In the paper review below, what two sources of test data was the method applied to?

» **Provided text**
:::::
Summary. The paper introduces a method combining Differential Item Functioning (DIF) analysis with negative control and item-total correlation analyses to identify items on which human learners and LLMs exhibit systematic differences in responses. This is applied to data from a high school chemistry diagnostic test and a university entrance exam, involving responses from humans and six leading chatbots (ChatGPT-4o & 5.2, Gemini 1.5 & 3 Pro, Claude 3.5 & 4.5 Sonnet). Subject-matter experts then characterize the task dimensions associated with over- or under-performance by LLMs on DIF-flagged items. The central claim is that this DIF-informed approach provides a robust framework for understanding divergences in capabilities and improving assessment design in the AI era.

Significance. If the empirical results support the robustness of the method, it would represent a useful application of established psychometric techniques to a new domain, potentially aiding educators in designing assessments that are more resistant to AI misuse while highlighting specific strengths and weaknesses of current LLMs. The use of negative controls and expert analysis adds to its practical value for assessment adaptation.

major comments (2)

[Evaluation] The evaluation is limited to six fixed chatbots on two instruments without addressing how results might change under varied prompts or different model versions, which is critical given the prompt sensitivity of LLMs. This undermines the generalizability claim for the method in realistic assessment scenarios. (Evaluation section)
[Methods] The manuscript applies standard DIF assumptions to LLM response patterns without additional validation for non-human characteristics such as lack of guessing parameters or potential data leakage; a concrete test for this transferability is needed to support the central claim that flagged items inform assessment vulnerabilities. (Methods section)

minor comments (2)
:::::
» **Record excerpts**
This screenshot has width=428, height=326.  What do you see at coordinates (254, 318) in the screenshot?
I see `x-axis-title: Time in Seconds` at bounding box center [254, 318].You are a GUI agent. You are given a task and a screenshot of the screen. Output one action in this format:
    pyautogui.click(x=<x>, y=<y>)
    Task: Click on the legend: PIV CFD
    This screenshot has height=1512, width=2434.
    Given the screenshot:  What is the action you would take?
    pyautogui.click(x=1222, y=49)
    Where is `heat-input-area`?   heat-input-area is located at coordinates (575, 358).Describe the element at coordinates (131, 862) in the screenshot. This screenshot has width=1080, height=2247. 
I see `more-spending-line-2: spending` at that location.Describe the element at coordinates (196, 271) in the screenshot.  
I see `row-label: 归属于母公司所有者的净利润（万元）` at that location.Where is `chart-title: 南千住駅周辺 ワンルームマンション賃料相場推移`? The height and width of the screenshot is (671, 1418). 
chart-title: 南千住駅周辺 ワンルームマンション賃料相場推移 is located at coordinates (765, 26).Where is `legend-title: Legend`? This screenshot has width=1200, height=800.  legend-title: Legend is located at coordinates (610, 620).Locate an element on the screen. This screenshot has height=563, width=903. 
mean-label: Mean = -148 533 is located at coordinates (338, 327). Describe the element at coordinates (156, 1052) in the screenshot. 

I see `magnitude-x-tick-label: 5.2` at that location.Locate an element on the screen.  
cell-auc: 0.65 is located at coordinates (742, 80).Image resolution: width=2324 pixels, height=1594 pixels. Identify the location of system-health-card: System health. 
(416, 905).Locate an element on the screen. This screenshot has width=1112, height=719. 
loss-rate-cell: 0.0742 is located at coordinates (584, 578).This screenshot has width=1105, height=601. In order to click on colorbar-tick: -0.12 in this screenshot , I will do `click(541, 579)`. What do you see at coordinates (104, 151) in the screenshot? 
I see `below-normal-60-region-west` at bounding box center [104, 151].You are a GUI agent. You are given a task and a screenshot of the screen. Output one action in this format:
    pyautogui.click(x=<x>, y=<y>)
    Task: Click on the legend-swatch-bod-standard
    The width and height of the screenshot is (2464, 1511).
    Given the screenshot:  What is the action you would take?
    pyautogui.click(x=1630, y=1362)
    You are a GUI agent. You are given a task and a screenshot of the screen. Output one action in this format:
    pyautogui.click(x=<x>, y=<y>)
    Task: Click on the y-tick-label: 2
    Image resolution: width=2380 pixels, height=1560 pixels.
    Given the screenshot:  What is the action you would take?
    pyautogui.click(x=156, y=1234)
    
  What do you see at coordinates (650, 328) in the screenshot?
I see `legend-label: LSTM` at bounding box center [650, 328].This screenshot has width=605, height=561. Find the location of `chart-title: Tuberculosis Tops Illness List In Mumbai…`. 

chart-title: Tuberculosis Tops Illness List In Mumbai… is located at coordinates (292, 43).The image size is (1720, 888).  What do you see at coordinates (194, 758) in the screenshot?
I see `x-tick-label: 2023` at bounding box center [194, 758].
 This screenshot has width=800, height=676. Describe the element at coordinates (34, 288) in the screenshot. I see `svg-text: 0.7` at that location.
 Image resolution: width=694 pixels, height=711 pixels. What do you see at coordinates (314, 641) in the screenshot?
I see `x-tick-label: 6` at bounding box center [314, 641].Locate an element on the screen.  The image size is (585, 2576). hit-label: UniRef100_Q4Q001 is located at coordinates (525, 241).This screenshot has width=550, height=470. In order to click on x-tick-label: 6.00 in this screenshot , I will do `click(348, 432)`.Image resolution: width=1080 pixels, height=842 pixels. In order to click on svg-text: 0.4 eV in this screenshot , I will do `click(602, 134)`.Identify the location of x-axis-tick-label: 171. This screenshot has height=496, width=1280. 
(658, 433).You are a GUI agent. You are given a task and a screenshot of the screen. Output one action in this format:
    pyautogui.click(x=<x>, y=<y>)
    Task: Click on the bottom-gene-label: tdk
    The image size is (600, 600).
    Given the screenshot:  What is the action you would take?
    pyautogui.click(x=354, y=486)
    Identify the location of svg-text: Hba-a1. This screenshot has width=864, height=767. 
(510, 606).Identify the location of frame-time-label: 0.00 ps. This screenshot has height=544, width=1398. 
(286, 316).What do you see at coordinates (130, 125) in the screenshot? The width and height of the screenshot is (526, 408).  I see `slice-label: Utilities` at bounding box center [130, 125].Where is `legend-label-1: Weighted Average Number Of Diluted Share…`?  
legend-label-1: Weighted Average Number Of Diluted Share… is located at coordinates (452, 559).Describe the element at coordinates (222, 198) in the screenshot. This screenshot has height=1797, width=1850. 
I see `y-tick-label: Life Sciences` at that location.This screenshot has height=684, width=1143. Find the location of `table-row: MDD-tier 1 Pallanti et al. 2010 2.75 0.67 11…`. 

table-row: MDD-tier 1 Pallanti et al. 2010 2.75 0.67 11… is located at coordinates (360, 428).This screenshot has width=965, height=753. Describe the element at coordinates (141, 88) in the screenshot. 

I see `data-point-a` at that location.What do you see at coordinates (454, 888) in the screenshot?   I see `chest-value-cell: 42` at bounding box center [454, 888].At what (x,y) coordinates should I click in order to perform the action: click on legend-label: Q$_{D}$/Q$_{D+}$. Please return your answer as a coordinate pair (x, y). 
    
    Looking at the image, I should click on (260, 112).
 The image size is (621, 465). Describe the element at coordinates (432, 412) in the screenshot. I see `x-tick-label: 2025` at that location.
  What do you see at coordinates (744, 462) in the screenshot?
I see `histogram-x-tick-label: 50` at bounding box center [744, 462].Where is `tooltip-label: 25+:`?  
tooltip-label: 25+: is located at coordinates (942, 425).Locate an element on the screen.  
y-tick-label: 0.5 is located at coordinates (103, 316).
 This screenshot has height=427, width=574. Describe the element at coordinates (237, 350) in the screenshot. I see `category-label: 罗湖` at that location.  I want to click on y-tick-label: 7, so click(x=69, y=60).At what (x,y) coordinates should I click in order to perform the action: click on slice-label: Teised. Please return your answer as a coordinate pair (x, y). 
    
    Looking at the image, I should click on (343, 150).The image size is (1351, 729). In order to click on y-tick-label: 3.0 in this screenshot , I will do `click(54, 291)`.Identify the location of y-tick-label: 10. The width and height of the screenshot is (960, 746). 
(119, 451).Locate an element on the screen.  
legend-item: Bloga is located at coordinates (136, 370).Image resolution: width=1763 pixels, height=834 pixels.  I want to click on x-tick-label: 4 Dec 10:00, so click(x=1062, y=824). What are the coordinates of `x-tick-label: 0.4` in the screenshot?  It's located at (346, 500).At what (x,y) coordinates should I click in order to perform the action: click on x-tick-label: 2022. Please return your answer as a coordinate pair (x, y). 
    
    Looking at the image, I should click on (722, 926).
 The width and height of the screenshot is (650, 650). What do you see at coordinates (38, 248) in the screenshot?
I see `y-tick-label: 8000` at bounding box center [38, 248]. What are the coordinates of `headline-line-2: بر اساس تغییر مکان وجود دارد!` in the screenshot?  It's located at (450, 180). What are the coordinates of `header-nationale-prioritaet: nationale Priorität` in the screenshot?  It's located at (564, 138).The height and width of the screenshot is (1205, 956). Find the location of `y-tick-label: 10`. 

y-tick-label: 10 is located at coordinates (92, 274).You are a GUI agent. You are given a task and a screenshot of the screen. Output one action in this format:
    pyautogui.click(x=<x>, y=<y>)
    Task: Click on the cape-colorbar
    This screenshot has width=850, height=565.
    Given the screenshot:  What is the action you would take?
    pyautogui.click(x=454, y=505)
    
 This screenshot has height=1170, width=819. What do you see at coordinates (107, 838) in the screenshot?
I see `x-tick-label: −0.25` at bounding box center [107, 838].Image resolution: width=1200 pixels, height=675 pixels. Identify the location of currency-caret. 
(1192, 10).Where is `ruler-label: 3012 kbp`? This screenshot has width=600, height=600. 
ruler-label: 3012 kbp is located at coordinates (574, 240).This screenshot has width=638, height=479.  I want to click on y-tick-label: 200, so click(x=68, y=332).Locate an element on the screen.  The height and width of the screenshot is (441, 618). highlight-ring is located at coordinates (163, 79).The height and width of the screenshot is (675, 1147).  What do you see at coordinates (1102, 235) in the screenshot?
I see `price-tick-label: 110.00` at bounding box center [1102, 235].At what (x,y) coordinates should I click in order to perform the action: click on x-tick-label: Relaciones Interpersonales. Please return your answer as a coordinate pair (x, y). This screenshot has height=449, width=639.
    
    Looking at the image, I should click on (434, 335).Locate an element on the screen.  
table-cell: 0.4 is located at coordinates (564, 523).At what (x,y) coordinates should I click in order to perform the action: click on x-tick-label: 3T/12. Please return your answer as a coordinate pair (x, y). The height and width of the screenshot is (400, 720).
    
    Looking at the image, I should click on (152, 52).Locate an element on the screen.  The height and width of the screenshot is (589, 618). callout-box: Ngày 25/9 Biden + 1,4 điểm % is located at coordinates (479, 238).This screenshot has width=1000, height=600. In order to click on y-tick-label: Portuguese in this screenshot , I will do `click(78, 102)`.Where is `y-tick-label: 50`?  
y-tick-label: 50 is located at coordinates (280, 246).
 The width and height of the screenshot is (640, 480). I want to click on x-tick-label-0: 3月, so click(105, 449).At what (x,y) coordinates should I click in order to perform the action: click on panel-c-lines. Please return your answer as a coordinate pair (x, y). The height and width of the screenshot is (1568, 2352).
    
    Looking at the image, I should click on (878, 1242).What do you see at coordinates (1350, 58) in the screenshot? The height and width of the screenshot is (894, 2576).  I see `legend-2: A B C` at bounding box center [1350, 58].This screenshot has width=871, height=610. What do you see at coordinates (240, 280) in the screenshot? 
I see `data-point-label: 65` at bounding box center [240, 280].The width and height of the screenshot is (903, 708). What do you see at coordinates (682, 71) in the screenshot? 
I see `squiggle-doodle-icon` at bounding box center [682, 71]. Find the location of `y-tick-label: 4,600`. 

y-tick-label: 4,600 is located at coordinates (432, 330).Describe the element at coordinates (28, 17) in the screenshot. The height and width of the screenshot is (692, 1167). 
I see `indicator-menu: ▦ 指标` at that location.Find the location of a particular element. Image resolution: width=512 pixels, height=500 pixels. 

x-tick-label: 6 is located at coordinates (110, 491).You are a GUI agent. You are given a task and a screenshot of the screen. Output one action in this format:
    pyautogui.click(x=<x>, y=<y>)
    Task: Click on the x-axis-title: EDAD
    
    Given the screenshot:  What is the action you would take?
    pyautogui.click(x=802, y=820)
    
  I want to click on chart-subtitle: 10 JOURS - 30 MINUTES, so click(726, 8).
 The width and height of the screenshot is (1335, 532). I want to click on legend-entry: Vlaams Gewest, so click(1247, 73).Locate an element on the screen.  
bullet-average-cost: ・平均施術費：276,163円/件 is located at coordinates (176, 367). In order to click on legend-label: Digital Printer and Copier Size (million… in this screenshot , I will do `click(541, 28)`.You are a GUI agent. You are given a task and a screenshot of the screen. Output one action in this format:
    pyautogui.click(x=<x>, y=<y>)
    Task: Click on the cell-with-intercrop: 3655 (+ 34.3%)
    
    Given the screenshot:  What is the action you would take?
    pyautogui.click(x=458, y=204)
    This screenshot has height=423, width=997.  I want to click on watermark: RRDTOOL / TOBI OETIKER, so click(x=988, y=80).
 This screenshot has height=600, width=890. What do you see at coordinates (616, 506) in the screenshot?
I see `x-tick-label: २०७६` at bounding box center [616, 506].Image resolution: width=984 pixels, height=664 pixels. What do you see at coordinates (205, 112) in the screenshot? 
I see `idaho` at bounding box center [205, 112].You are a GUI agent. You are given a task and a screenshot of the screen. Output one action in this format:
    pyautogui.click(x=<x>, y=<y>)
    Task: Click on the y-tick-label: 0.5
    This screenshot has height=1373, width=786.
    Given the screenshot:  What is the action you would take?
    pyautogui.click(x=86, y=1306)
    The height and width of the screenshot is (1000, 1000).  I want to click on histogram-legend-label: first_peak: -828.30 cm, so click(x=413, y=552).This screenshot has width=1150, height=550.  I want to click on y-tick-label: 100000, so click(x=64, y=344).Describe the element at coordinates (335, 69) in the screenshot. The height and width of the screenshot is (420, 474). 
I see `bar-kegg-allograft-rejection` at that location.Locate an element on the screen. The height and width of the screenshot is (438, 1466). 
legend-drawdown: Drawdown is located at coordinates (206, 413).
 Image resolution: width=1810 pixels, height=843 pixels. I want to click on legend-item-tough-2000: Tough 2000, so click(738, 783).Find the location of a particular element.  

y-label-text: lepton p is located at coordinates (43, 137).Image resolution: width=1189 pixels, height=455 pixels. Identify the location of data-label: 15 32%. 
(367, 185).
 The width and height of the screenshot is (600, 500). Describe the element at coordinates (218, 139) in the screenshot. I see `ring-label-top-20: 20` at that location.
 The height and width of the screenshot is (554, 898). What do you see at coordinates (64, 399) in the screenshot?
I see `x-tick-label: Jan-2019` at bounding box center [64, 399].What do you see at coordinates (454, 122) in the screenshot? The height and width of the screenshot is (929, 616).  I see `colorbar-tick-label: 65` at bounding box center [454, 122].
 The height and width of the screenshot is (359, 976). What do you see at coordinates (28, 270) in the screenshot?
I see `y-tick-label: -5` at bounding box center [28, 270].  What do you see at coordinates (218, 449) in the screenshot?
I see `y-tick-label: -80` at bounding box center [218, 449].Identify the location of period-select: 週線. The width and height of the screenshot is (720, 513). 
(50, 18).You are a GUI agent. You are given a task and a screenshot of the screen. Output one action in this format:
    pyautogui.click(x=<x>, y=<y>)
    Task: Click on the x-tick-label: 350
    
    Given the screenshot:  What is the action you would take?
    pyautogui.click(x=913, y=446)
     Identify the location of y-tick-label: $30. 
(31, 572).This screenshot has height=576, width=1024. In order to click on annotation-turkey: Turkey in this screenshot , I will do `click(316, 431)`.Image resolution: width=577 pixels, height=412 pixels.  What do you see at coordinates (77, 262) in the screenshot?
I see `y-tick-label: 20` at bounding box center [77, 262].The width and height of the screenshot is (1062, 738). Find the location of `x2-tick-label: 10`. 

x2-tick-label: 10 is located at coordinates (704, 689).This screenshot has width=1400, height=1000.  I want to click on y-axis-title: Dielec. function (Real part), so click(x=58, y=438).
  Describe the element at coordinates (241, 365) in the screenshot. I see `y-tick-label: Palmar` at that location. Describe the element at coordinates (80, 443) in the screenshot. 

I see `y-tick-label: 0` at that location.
:::::
» **Written solution**
A high school chemistry diagnostic test and a university entrance exam.